The aurora borealis, also known as the Northern Lights, is a spectacle to behold—so much so, that it is hard to put into words. I think Smithsonian‘s former senior science editor, Laura Helmuth, did it justice a few years back. “Try to imagine the most colorful, textured sunset you’ve ever seen, then send it swirling and pulsing across an otherwise clear and starry sky,” she wrote.
Helmuth also handily described the physics behind the natural phenomenon:
“Your planet is being buffeted by solar wind—particles of protons and electrons that the sun spews into space. Some of the charged particles get sucked into the earth’s magnetic field and flow toward the pole until they collide with our atmosphere. Then, voilà: the aurora borealis (or aurora australis, if you happen to be at the bottom of the Southern Hemisphere.)”
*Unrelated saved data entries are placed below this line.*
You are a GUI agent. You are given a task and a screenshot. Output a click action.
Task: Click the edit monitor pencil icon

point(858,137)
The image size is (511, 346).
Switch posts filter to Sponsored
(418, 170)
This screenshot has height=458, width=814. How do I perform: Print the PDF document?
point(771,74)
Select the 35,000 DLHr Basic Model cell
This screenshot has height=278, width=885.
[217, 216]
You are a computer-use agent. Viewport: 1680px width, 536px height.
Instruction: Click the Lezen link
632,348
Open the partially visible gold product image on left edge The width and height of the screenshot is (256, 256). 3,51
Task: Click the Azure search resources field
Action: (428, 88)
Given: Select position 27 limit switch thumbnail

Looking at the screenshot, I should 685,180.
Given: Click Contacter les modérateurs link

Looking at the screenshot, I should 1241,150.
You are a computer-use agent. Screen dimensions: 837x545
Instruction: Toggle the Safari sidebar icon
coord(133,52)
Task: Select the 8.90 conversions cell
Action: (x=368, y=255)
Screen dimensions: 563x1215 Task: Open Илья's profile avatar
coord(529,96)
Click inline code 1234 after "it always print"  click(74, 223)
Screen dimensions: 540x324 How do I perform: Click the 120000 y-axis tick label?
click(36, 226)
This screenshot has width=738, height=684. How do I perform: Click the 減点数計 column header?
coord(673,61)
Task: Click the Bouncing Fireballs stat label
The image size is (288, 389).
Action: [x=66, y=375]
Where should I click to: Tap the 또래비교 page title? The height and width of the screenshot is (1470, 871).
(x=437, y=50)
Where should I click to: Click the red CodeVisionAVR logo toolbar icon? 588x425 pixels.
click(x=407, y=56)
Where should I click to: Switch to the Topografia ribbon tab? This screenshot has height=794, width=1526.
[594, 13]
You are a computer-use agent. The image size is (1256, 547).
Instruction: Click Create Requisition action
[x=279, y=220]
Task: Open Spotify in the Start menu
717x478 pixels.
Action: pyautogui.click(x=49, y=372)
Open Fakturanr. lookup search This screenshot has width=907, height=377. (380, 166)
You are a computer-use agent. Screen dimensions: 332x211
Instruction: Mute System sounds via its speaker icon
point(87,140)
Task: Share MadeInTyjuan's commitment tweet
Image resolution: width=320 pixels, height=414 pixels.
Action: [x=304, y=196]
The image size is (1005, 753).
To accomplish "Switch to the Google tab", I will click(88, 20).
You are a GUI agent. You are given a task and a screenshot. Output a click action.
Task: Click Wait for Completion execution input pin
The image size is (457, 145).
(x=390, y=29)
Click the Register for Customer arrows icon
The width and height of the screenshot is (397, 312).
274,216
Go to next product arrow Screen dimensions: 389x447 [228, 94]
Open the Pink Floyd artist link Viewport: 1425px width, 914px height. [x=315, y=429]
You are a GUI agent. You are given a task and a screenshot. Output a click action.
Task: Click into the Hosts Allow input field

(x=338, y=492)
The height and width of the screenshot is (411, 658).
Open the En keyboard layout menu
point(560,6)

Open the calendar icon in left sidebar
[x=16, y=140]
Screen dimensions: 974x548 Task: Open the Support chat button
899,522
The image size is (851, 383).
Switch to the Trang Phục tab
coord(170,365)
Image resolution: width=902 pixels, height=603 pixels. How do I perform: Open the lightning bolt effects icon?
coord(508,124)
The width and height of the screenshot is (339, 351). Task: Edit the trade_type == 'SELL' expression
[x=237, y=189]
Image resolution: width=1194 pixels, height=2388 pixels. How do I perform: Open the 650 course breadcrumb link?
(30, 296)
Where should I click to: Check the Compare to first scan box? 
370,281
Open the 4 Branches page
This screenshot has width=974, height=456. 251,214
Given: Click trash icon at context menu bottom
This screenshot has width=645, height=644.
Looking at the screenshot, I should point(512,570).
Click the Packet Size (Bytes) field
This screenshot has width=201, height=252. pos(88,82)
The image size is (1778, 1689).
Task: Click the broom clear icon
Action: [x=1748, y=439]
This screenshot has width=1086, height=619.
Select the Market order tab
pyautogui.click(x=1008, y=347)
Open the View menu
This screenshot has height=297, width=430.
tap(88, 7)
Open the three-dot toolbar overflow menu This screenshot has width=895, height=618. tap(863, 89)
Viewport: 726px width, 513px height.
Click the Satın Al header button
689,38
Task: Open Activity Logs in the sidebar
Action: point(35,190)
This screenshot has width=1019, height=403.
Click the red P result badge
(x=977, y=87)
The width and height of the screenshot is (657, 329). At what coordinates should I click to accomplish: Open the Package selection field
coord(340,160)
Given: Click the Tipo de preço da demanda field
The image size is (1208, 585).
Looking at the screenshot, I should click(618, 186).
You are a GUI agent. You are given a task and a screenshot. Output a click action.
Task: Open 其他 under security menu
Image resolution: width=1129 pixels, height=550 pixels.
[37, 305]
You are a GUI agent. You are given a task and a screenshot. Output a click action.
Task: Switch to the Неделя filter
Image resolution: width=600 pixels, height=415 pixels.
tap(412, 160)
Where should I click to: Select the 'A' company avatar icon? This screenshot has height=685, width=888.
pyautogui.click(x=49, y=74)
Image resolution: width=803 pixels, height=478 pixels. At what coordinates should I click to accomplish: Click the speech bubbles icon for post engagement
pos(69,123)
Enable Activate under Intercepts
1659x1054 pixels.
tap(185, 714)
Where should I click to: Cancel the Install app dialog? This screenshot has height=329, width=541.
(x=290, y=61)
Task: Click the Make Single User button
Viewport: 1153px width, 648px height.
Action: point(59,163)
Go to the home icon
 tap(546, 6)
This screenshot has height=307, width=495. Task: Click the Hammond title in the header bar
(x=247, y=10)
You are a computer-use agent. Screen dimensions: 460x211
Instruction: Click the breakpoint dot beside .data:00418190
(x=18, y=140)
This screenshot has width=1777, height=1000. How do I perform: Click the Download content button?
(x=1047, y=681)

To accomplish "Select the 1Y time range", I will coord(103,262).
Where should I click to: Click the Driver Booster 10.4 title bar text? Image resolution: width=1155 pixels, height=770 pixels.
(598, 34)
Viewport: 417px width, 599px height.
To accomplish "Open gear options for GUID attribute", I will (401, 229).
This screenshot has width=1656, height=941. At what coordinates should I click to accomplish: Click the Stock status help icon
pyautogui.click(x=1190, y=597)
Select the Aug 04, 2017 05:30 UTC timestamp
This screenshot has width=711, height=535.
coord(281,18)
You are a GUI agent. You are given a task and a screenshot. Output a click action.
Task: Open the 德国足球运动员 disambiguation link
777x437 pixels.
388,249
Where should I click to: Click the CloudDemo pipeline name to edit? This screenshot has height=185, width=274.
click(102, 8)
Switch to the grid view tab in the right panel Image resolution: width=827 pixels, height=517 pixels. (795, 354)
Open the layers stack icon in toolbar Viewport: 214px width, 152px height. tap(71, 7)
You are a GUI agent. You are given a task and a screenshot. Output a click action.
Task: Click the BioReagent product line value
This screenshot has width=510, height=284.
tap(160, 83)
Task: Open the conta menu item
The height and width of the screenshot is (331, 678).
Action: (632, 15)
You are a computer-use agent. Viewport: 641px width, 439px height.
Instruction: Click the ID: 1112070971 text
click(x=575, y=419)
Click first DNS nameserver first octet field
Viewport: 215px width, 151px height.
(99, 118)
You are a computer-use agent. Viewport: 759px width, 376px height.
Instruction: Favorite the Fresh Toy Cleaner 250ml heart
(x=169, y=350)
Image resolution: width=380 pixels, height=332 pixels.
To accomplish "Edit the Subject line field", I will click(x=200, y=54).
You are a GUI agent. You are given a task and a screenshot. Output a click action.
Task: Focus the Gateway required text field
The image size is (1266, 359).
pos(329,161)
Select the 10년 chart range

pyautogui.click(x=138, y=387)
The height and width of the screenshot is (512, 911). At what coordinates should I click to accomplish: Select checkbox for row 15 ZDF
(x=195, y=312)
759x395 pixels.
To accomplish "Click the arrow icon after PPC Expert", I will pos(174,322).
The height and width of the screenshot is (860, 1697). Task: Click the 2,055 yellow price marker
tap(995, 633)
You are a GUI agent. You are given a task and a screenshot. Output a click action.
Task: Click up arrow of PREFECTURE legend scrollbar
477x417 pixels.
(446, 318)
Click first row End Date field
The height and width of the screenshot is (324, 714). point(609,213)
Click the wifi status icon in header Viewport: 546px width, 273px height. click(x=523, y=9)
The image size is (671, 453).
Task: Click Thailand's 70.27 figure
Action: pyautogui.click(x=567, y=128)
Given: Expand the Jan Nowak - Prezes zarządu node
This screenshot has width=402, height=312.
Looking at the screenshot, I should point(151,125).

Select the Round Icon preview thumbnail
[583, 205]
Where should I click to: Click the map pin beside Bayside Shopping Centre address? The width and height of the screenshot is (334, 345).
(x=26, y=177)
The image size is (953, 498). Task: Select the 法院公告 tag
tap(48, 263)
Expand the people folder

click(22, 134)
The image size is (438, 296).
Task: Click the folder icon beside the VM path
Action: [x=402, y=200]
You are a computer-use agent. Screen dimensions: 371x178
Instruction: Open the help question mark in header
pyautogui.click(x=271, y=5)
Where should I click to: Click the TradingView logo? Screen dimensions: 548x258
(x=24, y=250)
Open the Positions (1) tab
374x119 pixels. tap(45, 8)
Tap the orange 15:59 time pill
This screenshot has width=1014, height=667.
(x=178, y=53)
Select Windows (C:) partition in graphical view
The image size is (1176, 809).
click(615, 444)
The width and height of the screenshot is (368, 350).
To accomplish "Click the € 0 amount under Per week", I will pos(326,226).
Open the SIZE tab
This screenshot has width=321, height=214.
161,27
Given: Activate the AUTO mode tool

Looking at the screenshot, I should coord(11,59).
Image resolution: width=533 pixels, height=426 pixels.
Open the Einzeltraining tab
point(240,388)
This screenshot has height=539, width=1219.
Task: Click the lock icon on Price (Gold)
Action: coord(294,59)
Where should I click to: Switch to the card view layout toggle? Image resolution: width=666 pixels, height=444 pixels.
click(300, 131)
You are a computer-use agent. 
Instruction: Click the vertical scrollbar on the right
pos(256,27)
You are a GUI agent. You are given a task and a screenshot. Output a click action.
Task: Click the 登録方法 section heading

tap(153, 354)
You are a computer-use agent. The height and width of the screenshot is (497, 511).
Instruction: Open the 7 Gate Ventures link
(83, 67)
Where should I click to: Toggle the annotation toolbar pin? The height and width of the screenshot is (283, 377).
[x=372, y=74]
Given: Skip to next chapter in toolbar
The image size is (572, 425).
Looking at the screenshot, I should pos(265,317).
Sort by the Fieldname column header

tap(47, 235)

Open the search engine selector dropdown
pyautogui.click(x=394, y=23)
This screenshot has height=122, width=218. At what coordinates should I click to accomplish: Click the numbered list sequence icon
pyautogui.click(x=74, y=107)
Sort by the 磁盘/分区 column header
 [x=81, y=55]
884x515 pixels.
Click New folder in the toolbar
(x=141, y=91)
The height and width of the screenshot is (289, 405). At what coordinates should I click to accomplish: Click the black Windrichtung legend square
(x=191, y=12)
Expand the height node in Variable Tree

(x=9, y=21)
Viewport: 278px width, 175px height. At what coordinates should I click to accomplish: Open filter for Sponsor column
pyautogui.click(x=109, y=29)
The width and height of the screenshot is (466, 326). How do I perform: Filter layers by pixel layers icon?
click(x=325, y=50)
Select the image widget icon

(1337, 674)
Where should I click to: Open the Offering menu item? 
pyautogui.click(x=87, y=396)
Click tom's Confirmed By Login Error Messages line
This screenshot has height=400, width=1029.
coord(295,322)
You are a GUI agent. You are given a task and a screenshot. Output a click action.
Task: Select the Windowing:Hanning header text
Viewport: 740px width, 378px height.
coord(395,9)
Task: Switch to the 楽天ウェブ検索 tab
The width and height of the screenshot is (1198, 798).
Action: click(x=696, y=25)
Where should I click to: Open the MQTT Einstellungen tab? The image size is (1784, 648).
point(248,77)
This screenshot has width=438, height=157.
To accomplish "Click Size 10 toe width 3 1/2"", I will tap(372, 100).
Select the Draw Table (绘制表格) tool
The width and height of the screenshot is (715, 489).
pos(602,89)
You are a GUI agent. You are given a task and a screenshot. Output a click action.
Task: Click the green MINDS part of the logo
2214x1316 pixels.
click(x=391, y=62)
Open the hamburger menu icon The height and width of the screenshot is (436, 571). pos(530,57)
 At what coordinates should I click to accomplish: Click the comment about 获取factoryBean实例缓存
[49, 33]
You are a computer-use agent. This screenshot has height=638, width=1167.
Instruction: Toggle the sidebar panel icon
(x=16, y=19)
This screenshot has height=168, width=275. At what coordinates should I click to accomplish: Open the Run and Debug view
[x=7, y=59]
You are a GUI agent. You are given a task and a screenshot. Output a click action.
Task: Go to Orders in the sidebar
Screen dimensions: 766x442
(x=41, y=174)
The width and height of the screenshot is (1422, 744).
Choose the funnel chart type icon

Of course, the experience of viewing the Northern Lights, particularly for residents of the contiguous United States, is a rare but privileged one. (Smithsonian actually includes the aurora borealis on its “Life List” of places to go and things to do and see before you die.) Places above 60 degrees latitude—Alaska, Canada’s Yukon, Greenland, Iceland, Norway, Sweden, Finland and Russia, for instance—are prime spots for seeing the lights show, usually around the fall and spring equinoxes. But, occasionally, it can be seen farther south. I witnessed it once in Vermont. The sight was intoxicating.
It is really no wonder, then, that artists find inspiration in the Northern Lights.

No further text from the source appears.